Bold claims. I think we need to look at some data..
At SendForensics we periodically dive into the data looking for patterns that can help us push the limits of our end goal: ensuring customers are sending the highest quality email possible for optimal deliverability and, therefore, engagement.
The common pattern is that customers boost their bottom-line results dramatically if they are able to maintain a SendForensics Deliverability Score sweetspot of >75%:
This is well known, and has been predicted by our models time and time again. However, as the click-bait headlines go: what happened next shocked us..
This is where it gets really interesting.
As data-scientists, we have a love-hate relationship with surprises. If the data shows up something we hadn’t anticipated, it could go either way.

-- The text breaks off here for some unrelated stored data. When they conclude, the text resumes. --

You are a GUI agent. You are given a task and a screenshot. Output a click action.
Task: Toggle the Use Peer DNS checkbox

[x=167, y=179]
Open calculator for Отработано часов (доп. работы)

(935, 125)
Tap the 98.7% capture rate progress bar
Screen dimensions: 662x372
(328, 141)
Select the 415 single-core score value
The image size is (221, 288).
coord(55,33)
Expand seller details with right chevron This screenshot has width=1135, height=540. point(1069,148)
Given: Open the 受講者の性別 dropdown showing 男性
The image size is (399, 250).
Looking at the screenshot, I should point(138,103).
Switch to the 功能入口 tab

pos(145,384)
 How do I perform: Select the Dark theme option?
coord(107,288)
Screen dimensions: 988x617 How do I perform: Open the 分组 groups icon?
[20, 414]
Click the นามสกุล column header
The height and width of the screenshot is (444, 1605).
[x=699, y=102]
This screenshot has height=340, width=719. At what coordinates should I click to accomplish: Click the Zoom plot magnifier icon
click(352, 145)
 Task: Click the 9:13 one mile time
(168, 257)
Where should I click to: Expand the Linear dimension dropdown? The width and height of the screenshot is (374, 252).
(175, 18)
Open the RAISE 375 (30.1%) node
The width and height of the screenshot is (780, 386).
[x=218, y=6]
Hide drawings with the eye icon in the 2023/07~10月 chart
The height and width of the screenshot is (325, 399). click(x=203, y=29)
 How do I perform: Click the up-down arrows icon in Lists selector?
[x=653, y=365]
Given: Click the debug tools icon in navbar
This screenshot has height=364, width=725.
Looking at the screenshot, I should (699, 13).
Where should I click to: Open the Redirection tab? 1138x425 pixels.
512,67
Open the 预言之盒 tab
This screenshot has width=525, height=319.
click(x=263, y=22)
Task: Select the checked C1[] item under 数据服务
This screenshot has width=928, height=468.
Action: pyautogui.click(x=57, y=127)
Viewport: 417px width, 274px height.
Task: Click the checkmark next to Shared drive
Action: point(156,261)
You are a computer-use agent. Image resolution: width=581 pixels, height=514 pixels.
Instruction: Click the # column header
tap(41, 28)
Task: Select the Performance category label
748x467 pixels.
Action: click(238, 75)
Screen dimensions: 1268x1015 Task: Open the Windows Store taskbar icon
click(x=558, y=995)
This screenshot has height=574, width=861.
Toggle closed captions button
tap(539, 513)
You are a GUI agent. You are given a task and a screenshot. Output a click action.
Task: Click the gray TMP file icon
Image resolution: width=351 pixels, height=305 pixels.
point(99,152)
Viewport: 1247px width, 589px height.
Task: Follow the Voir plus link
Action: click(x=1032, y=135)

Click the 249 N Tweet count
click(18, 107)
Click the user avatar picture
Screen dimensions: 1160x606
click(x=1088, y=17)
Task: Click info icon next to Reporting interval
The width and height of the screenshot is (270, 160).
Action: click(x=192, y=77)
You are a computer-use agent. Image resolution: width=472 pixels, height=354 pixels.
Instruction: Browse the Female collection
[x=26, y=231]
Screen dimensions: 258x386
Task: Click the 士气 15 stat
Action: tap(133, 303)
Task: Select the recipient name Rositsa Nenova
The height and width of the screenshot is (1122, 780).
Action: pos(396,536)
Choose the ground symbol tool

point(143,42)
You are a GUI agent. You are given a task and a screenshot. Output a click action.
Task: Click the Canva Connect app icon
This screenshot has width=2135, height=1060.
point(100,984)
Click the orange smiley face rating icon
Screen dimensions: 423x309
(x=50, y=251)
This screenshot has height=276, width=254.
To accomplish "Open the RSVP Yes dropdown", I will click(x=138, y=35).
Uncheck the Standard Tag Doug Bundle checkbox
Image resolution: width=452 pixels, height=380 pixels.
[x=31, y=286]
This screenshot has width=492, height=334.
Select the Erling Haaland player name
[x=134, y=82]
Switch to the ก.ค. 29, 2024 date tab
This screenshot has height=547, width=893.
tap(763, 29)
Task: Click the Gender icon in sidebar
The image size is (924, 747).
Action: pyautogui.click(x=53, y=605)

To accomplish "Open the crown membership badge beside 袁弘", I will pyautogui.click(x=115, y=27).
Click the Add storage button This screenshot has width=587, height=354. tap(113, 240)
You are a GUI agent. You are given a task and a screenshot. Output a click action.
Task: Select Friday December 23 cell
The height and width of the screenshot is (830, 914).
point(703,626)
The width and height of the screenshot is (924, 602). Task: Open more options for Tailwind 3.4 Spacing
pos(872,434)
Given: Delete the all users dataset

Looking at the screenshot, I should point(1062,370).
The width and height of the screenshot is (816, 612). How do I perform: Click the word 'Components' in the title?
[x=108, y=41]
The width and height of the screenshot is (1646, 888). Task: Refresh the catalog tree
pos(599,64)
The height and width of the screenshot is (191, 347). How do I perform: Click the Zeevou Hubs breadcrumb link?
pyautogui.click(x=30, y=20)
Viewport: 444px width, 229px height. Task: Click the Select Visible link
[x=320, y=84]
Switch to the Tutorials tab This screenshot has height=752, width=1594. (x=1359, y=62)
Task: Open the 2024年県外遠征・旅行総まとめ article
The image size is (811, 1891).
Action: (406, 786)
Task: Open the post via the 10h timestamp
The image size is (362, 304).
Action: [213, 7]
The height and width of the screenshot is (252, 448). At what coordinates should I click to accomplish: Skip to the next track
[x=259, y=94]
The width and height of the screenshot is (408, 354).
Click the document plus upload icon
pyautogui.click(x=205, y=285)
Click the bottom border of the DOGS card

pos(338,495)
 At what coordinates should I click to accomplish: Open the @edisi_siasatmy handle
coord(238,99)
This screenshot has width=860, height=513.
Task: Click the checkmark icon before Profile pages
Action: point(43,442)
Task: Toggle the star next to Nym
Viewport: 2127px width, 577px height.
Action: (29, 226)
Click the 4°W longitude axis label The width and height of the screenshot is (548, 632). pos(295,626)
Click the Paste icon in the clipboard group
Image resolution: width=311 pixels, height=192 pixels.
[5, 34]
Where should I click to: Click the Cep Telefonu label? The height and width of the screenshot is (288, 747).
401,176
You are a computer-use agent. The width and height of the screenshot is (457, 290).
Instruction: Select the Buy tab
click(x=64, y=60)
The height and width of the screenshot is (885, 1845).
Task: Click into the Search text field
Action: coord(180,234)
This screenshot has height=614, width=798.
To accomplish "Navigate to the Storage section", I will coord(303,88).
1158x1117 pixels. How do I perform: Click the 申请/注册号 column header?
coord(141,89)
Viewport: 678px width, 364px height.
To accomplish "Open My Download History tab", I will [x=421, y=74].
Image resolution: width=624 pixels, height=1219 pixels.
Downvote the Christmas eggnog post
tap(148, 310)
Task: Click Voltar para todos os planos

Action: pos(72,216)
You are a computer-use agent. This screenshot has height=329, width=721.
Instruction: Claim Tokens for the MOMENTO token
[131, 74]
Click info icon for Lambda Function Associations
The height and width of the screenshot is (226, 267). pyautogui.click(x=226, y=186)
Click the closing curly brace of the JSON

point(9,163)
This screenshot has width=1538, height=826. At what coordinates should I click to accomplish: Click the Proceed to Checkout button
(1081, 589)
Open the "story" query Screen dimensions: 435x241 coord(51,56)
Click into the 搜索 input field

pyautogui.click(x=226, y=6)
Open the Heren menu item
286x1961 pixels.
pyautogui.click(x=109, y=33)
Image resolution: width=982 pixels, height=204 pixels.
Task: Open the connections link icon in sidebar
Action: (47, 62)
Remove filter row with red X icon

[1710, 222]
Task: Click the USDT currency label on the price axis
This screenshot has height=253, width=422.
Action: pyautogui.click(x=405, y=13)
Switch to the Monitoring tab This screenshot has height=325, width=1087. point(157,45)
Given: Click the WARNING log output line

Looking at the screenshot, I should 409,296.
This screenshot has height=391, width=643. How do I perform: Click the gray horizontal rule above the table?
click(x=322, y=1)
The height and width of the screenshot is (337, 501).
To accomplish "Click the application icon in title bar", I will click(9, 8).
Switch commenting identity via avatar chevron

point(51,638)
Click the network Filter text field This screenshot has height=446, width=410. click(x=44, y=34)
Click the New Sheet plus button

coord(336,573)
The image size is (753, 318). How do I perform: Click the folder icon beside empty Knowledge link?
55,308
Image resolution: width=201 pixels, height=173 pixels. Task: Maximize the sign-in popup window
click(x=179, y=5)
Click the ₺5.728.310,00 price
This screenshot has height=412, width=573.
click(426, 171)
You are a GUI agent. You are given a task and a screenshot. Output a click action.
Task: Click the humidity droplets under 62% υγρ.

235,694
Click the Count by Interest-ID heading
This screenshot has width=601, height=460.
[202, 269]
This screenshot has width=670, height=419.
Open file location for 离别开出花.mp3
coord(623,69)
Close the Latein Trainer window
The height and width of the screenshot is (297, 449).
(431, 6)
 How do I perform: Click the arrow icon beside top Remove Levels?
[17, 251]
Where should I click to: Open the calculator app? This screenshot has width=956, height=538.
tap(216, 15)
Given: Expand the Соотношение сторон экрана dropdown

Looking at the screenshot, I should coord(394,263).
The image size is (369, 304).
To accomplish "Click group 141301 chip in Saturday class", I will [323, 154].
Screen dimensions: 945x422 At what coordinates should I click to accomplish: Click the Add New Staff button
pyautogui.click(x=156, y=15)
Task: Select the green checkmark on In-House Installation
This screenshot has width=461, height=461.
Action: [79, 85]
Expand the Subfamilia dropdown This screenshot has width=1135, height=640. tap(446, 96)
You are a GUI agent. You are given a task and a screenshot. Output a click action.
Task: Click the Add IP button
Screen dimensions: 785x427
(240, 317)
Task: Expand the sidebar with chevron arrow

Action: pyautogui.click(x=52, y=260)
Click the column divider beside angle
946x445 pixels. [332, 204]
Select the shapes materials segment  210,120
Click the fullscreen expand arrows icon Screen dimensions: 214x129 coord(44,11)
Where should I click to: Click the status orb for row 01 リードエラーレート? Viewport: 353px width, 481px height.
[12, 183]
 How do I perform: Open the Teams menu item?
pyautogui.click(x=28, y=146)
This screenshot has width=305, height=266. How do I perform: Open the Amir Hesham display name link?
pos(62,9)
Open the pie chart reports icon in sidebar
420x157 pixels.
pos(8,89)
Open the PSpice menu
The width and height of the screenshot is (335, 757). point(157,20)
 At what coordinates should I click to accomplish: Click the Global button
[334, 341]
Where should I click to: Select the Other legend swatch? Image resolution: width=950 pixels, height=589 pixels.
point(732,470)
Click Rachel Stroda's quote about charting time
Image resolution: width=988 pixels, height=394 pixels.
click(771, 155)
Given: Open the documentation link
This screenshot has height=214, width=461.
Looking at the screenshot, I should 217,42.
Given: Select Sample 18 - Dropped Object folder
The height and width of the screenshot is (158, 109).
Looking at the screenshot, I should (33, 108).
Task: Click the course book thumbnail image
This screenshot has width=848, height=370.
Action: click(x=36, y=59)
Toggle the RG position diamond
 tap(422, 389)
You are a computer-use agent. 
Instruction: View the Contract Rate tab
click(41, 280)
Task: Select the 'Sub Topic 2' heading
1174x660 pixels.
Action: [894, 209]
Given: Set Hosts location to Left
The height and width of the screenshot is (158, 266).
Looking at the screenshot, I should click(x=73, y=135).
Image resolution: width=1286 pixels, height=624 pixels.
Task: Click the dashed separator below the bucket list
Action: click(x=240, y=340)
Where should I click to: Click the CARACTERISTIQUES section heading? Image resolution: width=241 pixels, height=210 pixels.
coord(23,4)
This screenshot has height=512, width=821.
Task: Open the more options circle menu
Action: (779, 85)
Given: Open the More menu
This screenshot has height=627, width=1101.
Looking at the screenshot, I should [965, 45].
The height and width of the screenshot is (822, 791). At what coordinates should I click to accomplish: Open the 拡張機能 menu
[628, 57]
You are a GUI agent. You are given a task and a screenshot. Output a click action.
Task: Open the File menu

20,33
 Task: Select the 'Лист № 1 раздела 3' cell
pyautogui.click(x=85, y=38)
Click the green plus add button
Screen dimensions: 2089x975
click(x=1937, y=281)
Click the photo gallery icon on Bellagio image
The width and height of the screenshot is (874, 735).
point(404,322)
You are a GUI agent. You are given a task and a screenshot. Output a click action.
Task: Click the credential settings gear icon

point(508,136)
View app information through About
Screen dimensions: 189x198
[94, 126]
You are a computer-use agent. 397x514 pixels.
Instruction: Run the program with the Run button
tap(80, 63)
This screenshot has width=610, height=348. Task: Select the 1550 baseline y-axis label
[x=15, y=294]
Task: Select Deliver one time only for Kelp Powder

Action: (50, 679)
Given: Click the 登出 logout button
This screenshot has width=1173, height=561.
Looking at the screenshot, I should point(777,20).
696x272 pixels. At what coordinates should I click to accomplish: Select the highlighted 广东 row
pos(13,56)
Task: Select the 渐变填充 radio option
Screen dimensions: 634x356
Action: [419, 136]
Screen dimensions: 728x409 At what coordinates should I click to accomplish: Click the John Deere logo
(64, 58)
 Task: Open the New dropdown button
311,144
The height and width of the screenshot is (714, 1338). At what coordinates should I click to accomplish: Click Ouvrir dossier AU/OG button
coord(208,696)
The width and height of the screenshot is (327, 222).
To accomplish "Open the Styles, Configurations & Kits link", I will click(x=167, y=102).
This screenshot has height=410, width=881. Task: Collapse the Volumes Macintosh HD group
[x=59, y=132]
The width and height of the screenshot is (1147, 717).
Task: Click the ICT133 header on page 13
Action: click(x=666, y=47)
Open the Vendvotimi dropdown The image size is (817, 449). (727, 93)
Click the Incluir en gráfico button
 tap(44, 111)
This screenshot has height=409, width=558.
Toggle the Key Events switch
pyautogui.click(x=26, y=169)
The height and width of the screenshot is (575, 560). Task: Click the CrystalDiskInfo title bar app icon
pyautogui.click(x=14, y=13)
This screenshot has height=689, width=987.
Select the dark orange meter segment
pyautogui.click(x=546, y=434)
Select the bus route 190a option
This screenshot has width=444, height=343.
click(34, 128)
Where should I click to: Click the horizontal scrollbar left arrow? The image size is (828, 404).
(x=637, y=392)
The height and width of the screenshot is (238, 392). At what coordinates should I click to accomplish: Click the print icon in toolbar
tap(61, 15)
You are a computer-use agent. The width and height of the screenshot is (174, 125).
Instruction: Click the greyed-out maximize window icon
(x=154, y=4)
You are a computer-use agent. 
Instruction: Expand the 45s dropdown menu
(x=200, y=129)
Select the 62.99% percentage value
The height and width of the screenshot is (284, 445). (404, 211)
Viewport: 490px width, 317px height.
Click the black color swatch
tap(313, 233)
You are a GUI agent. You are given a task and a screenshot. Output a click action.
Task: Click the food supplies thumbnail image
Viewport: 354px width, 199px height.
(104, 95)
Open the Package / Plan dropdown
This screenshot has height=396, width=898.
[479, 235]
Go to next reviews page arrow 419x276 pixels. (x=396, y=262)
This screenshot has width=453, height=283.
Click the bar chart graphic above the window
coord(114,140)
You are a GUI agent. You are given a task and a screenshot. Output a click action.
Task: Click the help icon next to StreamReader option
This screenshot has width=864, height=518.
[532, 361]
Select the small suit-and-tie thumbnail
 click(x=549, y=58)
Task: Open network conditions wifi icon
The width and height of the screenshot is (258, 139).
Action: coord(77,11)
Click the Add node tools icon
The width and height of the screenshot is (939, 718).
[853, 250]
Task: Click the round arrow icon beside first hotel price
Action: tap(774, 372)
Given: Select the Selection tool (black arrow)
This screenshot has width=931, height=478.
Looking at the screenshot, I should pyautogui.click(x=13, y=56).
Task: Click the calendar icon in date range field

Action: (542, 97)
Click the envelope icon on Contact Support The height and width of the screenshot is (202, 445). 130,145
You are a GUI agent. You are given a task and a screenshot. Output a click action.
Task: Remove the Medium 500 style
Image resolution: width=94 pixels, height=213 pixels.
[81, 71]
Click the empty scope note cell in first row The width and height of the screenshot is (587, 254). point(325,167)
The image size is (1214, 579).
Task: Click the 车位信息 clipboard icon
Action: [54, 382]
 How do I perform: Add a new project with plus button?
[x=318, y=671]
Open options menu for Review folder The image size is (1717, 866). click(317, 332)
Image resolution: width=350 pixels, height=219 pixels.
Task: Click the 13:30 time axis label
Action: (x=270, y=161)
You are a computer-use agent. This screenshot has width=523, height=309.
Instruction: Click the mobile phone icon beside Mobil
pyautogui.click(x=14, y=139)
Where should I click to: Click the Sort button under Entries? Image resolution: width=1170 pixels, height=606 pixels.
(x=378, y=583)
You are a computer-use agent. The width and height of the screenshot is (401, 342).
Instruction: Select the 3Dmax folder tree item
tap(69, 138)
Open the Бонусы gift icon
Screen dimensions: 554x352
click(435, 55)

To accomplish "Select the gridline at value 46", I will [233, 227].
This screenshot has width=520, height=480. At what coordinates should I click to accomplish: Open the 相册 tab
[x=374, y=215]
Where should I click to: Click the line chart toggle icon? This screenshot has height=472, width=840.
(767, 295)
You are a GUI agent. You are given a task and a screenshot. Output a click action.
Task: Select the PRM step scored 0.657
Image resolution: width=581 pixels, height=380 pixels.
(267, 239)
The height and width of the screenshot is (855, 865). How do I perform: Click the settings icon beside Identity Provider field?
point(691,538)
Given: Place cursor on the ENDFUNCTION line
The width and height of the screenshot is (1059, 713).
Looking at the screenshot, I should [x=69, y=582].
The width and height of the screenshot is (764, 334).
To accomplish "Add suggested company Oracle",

Our recent rummagings gave just such a surprise when we added spam-complaint data to the mix.
It turns out the SendForensics Deliverability Score has a startling inverse-correlation with user-generated spam-complaints (when all else is equal i.e. similar list size, regular offering etc.).
The above shows 6-week's worth of campaign data for a customer's weekly newsletter that lists various items for sale. It was chosen for its relatively consistent offering and mailing-list size (~55,400 contacts ±250), in order to minimise fluctuations in other variables and isolate the effect of the Deliverability Score alone.
Correlations of course abound in statistics and may mean nothing but when accompanied by anti-correlations of complementary variables (variables conveying opposite meaning such as click-through rates versus abuse rates measured independently), it is much more interesting.
Investigating further across the entirety of the most recent dataset, it seems campaigns that are able to maintain an SF Deliverability Score sweetspot of >75% have, wait for it, four times lower spam-complaint rates.
So what’s going on here?
What really shocked us is what this is ultimately suggesting. The SendForensics Deliverability Score/Metric we have been so proud of for the past few years is actually measuring something more than just inbox-placement.
It’s measuring deliverability right through to the "final filter" (i.e. the user)
- in other words, predicting engagement itself
Given the growing importance of engagement-based inbox-training on deliverability, we shouldn’t have been so surprised by this relationship.
We built a system to optimise deliverability pre-emptively. Turns out it’s pre-emptively optimising engagement as a whole. Marvellous.